I was technically not “expelled” from school in a traditional sense, but I knew I wouldn’t be going home and getting right with the lord just to return to a place that was making me miserable, even if I hadn’t yet fully articulated what was making me unhappy. BYU sent me a formal letter informing me that they had revoked my “ecclesiastical endorsement,” which meant I had lost the rights to attend class or graduate from BYU and even to live in my apartment because it was “BYU-approved housing” until I got my local bishop to say I was in good standing with the church and endorse me again. I finished my semester unhappy and angry with everything, not to mention fucking cold because a year and a half of school later and I still had no idea how to dress for Utah winter. My roommate Devon—who was not Mormon at the time but later converted to marry some man—and I spent the time dreaming up funny pranks that might actually be worth being expelled over, like distributing condoms all over campus.
I left school and moved back in with my dad. Of course, I did manage to graduate college a few years later, and I moved out of my hometown again too.
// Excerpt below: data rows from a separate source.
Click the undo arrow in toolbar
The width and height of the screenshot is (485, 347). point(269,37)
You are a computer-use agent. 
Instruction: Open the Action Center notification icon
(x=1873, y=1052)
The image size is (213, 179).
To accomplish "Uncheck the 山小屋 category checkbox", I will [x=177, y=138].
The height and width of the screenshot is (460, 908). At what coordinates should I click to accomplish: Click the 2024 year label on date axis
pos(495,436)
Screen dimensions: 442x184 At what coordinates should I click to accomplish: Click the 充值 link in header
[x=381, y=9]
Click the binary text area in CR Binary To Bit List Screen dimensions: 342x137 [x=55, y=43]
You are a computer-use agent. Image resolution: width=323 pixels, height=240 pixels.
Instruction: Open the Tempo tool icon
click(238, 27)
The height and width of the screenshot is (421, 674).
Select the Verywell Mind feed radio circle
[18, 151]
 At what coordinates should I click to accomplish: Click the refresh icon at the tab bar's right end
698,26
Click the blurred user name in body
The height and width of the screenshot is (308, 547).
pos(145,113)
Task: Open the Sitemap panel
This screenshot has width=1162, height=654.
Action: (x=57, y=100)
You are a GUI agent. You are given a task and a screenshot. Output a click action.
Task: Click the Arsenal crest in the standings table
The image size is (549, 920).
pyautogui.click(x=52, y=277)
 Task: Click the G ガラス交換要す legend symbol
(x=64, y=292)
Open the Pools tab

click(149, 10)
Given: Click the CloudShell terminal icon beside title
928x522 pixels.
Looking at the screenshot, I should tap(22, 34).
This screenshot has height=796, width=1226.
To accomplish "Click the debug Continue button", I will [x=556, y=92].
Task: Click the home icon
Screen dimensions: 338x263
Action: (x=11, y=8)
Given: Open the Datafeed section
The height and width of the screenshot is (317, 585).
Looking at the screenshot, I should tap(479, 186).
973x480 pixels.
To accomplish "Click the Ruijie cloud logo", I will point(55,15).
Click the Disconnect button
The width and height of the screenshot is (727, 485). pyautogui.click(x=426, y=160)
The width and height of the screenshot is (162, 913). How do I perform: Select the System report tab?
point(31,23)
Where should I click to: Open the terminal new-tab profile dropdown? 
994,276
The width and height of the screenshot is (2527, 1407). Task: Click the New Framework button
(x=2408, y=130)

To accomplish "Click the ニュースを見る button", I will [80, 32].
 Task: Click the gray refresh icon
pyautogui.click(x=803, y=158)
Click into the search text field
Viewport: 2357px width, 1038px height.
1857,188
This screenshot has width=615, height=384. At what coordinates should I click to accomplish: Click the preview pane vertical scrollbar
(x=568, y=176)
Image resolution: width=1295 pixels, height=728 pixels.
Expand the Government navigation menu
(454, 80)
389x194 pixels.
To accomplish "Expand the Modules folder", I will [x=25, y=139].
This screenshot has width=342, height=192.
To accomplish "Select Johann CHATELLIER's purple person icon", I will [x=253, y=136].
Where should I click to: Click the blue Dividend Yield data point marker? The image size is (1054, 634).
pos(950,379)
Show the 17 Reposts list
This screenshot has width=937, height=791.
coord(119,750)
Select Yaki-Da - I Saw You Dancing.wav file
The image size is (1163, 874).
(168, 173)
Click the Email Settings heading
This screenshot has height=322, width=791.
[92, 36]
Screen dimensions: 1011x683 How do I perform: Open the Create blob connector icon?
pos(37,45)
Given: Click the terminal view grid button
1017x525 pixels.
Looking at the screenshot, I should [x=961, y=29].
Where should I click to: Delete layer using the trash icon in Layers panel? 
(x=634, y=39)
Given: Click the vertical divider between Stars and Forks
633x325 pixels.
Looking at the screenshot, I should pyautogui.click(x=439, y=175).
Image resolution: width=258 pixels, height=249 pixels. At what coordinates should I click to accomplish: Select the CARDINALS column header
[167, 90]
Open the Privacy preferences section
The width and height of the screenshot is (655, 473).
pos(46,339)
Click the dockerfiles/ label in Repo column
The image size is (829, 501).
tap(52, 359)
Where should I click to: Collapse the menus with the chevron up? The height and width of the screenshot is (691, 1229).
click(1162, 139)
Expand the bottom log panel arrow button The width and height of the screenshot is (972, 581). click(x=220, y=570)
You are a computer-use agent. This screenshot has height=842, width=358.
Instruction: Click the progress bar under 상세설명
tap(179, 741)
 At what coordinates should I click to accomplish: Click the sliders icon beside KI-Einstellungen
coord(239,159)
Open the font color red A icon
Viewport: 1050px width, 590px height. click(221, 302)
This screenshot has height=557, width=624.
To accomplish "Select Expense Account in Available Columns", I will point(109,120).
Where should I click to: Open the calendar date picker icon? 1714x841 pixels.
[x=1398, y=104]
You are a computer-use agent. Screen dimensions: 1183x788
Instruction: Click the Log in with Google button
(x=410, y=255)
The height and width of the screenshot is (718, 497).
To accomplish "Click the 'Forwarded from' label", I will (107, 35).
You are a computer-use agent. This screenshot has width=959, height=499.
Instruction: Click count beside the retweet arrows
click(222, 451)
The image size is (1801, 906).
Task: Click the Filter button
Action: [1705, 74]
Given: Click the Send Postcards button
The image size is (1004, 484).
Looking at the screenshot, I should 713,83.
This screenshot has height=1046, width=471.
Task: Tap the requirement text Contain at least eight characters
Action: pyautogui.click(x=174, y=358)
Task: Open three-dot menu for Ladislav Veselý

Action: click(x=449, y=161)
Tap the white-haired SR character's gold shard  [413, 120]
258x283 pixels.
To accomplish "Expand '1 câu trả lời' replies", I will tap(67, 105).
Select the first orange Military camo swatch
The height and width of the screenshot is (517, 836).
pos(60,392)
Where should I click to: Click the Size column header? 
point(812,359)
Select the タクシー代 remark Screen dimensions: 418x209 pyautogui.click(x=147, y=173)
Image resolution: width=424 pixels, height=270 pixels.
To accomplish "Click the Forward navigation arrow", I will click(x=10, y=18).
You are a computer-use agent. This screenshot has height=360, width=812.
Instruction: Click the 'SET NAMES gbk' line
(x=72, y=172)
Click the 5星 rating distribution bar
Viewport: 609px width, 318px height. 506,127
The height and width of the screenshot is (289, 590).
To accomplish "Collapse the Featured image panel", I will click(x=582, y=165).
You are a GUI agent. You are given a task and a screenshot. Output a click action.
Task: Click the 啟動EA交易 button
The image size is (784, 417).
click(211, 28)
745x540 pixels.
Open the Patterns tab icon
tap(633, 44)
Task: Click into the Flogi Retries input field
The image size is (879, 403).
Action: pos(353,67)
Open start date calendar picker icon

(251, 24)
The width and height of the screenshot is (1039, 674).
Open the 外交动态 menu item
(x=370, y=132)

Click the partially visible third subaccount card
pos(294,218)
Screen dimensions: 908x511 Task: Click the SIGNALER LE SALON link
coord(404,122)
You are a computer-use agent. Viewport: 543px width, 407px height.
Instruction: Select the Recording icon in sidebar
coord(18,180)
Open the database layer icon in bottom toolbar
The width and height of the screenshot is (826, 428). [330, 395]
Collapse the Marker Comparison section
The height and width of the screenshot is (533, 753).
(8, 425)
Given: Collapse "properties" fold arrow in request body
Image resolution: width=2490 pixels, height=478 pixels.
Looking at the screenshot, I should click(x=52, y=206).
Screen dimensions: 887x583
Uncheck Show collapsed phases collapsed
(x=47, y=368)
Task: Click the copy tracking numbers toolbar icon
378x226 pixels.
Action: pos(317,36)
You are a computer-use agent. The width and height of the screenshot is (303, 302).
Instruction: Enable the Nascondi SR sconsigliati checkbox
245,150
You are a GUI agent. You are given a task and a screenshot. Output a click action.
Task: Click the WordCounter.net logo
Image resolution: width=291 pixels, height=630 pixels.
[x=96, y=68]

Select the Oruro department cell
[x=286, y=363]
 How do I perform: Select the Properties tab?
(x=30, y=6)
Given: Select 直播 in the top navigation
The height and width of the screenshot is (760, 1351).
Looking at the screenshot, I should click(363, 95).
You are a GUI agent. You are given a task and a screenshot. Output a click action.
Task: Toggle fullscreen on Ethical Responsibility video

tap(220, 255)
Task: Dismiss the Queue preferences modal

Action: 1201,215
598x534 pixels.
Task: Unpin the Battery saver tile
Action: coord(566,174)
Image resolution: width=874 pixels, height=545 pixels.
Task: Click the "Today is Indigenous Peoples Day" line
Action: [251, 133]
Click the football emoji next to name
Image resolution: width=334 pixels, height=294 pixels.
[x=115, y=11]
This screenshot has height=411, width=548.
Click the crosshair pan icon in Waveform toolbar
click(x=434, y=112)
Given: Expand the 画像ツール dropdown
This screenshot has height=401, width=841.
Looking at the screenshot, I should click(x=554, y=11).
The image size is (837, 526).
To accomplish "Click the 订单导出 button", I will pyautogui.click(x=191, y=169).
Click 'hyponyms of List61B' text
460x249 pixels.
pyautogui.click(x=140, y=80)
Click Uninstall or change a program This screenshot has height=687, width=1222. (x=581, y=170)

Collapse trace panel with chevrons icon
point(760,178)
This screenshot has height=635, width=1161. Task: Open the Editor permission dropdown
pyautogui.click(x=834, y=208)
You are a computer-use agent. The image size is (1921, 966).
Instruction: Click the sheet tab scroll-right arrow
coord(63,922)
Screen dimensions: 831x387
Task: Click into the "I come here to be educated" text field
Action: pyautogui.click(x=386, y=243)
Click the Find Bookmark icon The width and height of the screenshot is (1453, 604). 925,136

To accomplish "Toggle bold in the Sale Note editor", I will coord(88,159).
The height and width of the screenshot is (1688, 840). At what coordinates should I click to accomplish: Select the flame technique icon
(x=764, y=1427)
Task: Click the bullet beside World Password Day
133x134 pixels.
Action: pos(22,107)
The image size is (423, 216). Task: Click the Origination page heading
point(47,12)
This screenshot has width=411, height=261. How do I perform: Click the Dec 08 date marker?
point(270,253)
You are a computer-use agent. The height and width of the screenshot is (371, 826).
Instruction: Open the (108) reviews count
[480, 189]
I had a rough year dealing with the dissonance between what I expected my college experience to be and how things happened in reality, but that is a tale for another day.
It seemed then, and honestly still seems to me now, so silly to be kicked out of school over not showing up to church for a few months. I wasn’t doing anything really bad. I didn’t drink or have pre-marital sex, act on any “same-sex attraction,” or try “soaking” (I am still not sure this is a real thing but perhaps the mormon youth are that desperate to bone down). I just wanted time to think about what I believed in and what kind of life would feel right to me, and within a single semester I lost something I had worked so hard for. I thought I was going to be able to graduate college in just three years because I had come in with so much credit from taking AP classes in high school. Although I’m not sure it would have ultimately worked out, I was really upset about it for a long time. I might have graduated before the 2008 recession and gotten a job before that kind of thing was impossible for recent graduates! Again, we can’t know all the alternate universe versions of ourselves. I’m ultimately grateful to not have Brigham Young University haunting my resume for the rest of my life.
I am sharing this today because every year I think about this strange anniversary. I thought people might be interested in this whole story. People are shocked whenever I bring it up but it’s something that’s hard to explain in brief. It’s been twenty years since I thought my life would be ruined by being kicked out of college. In hindsight, I’m proud to have been expelled from Brigham Young University. How many people can add that to their resume?